Answer

**step1** Understanding the problem

The problem asks us to find the resulting vector of the expression $$2u - v + 3w$$. We are given three vectors, u, v, and w, each represented as an ordered pair with a first component and a second component.

**step2** Identifying the components of vector u

The vector u is given as $$(-5, 3)$$.
The first component of vector u is -5.
The second component of vector u is 3.

**step3** Identifying the components of vector v

The vector v is given as $$(4, -6)$$.
The first component of vector v is 4.
The second component of vector v is -6.

**step4** Identifying the components of vector w

The vector w is given as $$(-2, 0)$$.
The first component of vector w is -2.
The second component of vector w is 0.

**step5** Calculating 2u - First Component

We need to find $$2u$$, which means multiplying each component of vector u by 2.
For the first component of u, which is -5, we calculate $$2 \times (-5)$$.
$$2 \times (-5) = -10$$
So, the first component of $$2u$$ is -10.

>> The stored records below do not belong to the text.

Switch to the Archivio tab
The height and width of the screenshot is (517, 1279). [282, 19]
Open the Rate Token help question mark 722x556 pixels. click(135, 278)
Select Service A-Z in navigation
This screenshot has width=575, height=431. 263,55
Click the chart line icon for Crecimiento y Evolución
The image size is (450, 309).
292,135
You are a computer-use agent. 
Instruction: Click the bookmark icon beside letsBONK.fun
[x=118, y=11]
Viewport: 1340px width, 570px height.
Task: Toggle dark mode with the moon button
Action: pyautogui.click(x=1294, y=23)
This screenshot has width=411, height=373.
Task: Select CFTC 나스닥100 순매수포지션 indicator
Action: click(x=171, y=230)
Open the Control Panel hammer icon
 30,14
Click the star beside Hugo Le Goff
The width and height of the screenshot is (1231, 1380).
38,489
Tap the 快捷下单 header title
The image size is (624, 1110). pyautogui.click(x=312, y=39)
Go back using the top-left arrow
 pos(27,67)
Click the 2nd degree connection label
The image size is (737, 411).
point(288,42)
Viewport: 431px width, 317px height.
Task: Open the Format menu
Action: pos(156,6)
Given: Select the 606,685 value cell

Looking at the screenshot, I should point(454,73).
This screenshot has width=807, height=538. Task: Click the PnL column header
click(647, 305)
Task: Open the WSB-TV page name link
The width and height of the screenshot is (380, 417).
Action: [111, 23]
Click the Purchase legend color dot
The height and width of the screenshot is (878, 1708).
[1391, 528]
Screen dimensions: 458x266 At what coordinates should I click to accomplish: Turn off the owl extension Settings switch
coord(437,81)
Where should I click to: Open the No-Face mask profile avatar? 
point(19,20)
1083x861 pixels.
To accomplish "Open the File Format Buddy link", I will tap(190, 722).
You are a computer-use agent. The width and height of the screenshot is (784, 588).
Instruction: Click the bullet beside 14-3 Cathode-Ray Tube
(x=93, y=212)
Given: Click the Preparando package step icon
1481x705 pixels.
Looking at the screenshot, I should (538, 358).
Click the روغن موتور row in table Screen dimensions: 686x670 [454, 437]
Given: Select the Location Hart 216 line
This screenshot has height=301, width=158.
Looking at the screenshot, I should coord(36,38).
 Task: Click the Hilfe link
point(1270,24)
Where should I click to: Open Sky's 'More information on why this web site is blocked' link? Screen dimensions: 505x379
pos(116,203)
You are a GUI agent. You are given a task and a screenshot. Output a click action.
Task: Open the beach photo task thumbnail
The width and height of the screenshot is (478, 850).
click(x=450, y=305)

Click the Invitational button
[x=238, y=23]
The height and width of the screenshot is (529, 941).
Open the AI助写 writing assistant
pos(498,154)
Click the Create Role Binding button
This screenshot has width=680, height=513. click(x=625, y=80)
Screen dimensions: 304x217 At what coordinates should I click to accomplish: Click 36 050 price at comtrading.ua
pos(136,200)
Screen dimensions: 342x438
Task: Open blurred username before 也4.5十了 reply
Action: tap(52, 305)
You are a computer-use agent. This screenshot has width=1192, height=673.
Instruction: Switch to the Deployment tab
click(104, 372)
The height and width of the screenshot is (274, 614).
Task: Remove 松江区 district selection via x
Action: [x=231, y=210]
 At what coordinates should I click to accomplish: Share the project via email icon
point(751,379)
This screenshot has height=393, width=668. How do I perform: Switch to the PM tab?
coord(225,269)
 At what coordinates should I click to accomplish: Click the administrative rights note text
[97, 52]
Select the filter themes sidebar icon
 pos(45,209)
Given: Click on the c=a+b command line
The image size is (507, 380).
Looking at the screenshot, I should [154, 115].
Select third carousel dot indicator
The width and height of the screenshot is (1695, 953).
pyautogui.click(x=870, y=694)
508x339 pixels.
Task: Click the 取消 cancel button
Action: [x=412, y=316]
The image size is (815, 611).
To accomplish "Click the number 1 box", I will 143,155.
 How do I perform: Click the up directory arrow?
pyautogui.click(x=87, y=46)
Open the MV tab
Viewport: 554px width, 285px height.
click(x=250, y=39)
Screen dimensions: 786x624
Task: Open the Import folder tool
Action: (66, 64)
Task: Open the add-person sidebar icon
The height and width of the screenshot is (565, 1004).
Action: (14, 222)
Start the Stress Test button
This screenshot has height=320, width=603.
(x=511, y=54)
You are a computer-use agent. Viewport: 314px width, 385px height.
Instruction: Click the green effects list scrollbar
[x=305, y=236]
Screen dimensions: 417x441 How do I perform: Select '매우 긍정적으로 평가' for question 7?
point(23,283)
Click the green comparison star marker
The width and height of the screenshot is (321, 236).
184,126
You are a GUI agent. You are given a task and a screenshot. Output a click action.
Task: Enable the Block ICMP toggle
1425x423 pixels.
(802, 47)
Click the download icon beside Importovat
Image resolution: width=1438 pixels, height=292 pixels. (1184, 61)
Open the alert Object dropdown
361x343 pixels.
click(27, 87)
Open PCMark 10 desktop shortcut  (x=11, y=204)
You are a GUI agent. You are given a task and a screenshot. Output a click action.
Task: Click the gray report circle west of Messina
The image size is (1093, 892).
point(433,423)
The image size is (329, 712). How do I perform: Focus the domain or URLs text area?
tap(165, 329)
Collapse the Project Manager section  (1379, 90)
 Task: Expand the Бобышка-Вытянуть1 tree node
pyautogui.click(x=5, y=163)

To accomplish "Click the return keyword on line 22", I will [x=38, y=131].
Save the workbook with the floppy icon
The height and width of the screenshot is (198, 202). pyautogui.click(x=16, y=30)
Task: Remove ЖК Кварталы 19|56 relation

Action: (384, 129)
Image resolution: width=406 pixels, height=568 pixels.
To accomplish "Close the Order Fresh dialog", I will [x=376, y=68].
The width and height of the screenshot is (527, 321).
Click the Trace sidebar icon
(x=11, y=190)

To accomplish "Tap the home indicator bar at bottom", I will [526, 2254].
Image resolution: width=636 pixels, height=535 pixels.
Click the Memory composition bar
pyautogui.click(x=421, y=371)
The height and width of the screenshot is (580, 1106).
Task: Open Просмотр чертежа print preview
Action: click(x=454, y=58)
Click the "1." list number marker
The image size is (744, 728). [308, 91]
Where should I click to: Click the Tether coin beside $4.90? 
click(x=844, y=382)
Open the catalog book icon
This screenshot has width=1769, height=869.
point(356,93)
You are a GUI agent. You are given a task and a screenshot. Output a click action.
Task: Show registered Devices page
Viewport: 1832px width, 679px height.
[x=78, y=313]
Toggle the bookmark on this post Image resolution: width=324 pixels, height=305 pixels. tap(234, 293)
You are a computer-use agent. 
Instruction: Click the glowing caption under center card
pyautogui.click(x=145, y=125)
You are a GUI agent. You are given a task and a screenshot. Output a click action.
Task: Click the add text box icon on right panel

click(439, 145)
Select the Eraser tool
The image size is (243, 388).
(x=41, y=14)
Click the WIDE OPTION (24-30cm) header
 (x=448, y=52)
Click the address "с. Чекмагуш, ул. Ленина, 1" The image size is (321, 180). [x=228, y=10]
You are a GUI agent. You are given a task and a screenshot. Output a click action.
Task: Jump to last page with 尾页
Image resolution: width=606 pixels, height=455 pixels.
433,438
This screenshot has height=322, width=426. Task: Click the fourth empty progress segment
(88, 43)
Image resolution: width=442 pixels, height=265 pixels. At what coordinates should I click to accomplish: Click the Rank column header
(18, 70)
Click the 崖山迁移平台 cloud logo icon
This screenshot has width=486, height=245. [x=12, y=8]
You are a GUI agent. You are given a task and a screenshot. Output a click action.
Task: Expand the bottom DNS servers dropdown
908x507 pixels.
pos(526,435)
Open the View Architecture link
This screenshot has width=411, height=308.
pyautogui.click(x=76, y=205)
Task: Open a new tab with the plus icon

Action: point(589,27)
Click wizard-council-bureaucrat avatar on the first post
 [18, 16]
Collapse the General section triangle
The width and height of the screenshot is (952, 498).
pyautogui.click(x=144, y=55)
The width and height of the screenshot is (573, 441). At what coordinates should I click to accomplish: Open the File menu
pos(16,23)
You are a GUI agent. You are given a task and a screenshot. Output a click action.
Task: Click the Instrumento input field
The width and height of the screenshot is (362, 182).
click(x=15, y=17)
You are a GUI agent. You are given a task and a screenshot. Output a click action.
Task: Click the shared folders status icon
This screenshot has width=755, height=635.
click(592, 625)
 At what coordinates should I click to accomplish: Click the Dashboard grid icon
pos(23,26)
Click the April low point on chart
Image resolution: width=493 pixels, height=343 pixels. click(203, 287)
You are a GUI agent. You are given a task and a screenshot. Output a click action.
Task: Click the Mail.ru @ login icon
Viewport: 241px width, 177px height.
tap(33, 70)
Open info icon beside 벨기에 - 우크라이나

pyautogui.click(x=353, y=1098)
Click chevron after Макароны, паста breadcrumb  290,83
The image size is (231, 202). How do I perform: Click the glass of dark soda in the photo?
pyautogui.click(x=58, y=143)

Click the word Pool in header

**step6** Calculating 2u - Second Component

For the second component of u, which is 3, we calculate $$2 \times 3$$.
$$2 \times 3 = 6$$
So, the second component of $$2u$$ is 6.
Thus, the vector $$2u$$ is $$(-10, 6)$$.

**step7** Calculating 3w - First Component

Next, we need to find $$3w$$, which means multiplying each component of vector w by 3.
For the first component of w, which is -2, we calculate $$3 \times (-2)$$.
$$3 \times (-2) = -6$$
So, the first component of $$3w$$ is -6.

**step8** Calculating 3w - Second Component

For the second component of w, which is 0, we calculate $$3 \times 0$$.
$$3 \times 0 = 0$$
So, the second component of $$3w$$ is 0.
Thus, the vector $$3w$$ is $$(-6, 0)$$.

**step9** Combining the first components

Now we combine the first components of $$2u$$, $$v$$, and $$3w$$ according to the expression $$2u - v + 3w$$.
The first component of $$2u$$ is -10.
The first component of $$v$$ is 4.
The first component of $$3w$$ is -6.
We calculate $$-10 - 4 + (-6)$$.
First, we compute $$-10 - 4 = -14$$.
Then, we add -6 to -14: $$-14 + (-6) = -14 - 6 = -20$$.
So, the first component of the resulting vector is -20.

**step10** Combining the second components

Now we combine the second components of $$2u$$, $$v$$, and $$3w$$ according to the expression $$2u - v + 3w$$.
The second component of $$2u$$ is 6.
The second component of $$v$$ is -6.
The second component of $$3w$$ is 0.
We calculate $$6 - (-6) + 0$$.
First, we compute $$6 - (-6)$$, which is equivalent to $$6 + 6 = 12$$.
Then, we add 0 to 12: $$12 + 0 = 12$$.
So, the second component of the resulting vector is 12.

**step11** Stating the final answer

By combining the calculated first component (-20) and second component (12), the final resulting vector is $$(-20, 12)$$.